Jacques Delors. Image licensed under Creative Commons.
In January 1989, Jacque Delors (President of the European Commission) gave a lengthy speech to the European Parliament. His topic was the implementation of the Single European Act – signed off, among others, by Margaret Thatcher – which created a single market across the ten twelve member states. Creating the single market, he said, required more than moving to free trade within the EU. It also meant giving the European Community ‘a little more soul’.
Liberalising capital movements, harmonising standards and mutual recognition of diplomas were all essential steps. But, he said, the trouble is that people ‘cannot fall in love’ with a single market. In order to win their consent, Delors proposed that the Commission had to think broadly about how to build a ‘European consciousness’. And it was in this context that he proposed to expand the Commission’s role in education and research.
Delors’ rationale for a European education policy was couched in strictly economic terms, as a matter of competitiveness. Hence the vivid metaphor:
At a time of profound change, research and education are the sinews of economic war
He was also clearly pondering cultural battles, worrying over Japanese domination of audio-visual communications technologies and American domination of content, as well as environmental regulation, international aid, workers’ rights, monetary policy and a variety of other themes. But it is striking that he started with education and research as a means of engaging young Europeans and providing ‘tangible proof that the Community is not a technocratic machine but a human venture’.
This speech also marks the start of Delors’ attempt to broaden ideas of education beyond schooling, and to embrace what he would subsequently call ‘lifelong learning’. He acknowledged that the Commission’s powers over education were limited, but suggested that this could be changed, not least because the challenges facing education itself were changing: “Ten years after we leave school or university, our skills can be obsolescent’.
I stumbled across this speech online, thanks to the European Parliament’s digitisation programme.

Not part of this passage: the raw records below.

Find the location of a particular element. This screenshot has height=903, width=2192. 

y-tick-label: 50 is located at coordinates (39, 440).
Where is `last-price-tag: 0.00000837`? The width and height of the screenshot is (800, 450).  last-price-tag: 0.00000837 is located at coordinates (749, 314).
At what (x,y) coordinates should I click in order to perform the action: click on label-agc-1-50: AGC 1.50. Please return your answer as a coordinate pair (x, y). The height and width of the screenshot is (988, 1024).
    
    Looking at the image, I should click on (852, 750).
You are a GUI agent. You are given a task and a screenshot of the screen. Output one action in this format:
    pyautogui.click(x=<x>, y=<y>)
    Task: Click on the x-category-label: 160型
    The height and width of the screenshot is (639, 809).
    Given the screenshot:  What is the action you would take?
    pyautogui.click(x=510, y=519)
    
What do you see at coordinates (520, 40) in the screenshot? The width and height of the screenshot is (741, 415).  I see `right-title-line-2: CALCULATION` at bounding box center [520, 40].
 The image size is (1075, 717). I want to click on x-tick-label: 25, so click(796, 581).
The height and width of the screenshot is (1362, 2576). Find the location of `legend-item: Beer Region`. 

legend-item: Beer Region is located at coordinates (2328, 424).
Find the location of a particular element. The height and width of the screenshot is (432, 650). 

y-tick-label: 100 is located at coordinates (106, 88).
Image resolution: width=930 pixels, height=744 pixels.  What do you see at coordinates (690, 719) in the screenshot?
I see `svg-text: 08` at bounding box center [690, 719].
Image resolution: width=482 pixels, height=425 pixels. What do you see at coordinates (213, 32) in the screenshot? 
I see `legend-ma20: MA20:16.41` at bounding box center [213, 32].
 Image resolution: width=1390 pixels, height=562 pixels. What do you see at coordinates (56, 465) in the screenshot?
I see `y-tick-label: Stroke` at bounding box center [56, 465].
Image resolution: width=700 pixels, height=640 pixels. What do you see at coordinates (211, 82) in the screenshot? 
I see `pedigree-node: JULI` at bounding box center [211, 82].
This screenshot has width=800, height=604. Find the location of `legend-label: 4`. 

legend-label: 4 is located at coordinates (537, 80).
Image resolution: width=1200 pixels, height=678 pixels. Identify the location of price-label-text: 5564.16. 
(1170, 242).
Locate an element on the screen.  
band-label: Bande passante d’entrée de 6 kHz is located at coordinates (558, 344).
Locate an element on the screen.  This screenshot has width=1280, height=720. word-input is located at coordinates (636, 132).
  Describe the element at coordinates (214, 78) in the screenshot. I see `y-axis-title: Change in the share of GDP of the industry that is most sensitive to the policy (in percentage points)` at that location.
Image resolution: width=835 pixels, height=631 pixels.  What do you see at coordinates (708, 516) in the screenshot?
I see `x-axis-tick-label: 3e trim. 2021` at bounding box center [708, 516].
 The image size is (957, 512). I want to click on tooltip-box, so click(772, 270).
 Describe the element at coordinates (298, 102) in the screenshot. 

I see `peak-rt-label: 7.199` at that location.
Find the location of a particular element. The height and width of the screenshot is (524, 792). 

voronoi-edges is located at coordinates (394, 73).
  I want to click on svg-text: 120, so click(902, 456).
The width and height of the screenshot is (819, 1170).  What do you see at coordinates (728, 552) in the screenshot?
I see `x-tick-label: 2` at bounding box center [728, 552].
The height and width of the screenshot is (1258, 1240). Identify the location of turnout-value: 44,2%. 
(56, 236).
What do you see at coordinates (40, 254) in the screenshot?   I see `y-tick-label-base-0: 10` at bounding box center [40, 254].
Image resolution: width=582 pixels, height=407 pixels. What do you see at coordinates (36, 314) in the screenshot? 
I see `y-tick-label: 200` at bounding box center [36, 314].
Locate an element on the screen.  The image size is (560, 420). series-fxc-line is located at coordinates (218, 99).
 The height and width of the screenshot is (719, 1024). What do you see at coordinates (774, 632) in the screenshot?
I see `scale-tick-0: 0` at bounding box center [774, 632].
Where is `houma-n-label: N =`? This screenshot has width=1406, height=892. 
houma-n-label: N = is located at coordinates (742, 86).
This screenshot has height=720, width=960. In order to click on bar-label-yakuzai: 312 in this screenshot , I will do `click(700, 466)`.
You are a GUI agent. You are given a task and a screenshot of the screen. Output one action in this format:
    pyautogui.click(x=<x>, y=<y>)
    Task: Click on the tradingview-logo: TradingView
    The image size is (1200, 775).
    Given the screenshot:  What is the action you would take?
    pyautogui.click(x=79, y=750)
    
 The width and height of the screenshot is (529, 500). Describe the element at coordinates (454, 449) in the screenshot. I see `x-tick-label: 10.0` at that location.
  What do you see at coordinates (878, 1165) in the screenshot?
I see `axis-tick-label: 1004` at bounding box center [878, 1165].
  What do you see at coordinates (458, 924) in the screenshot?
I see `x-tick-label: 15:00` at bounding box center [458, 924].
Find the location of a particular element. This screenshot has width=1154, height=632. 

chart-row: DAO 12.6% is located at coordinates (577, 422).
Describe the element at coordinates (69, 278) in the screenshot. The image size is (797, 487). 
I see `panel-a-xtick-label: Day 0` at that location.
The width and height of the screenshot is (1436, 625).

I missed it twenty years ago, when I was researching for a book on European Union policies for education and training. It therefore helps fill in a gap in the history of European policies for education, and shows that the idea of lifelong learning was there from the start.
Delors’ speech also gives us an indication of what the EU has been missing in recent years. I’m not arguing for or against his political strategy, but rather noting that he had one which involved trying to engage citizens in the process of European construction. Jean-Claude Juncker presumably has strengths, though the only one I know of is designing business-friendly tax regimes, but thinking strategically about how you get people to ‘fall in love’ with a free trade area is not among them.
The fall-out after Brexit rather illustrated this point. Here in Germany, a large number of commentators have lamented the inability of Europe’s currently leaders to win hearts and minds. Meanwhile, in the UK, it turns out that there is a cultural chasm between those who turn out to have developed some kind of European identity and those who identify strongly with their nation.The first group felt bereft after the vote, the second group were jubilant.
I’m not so concerned about the rights and wrongs of this as the extent of the division, and the way in which the referendum has laid it bare. How do we deal with it? And does Europe need a new Delors in Brussels – a Delor for our own times? Or is it once more a project for technocrats, and a playground for globalisation’s winners?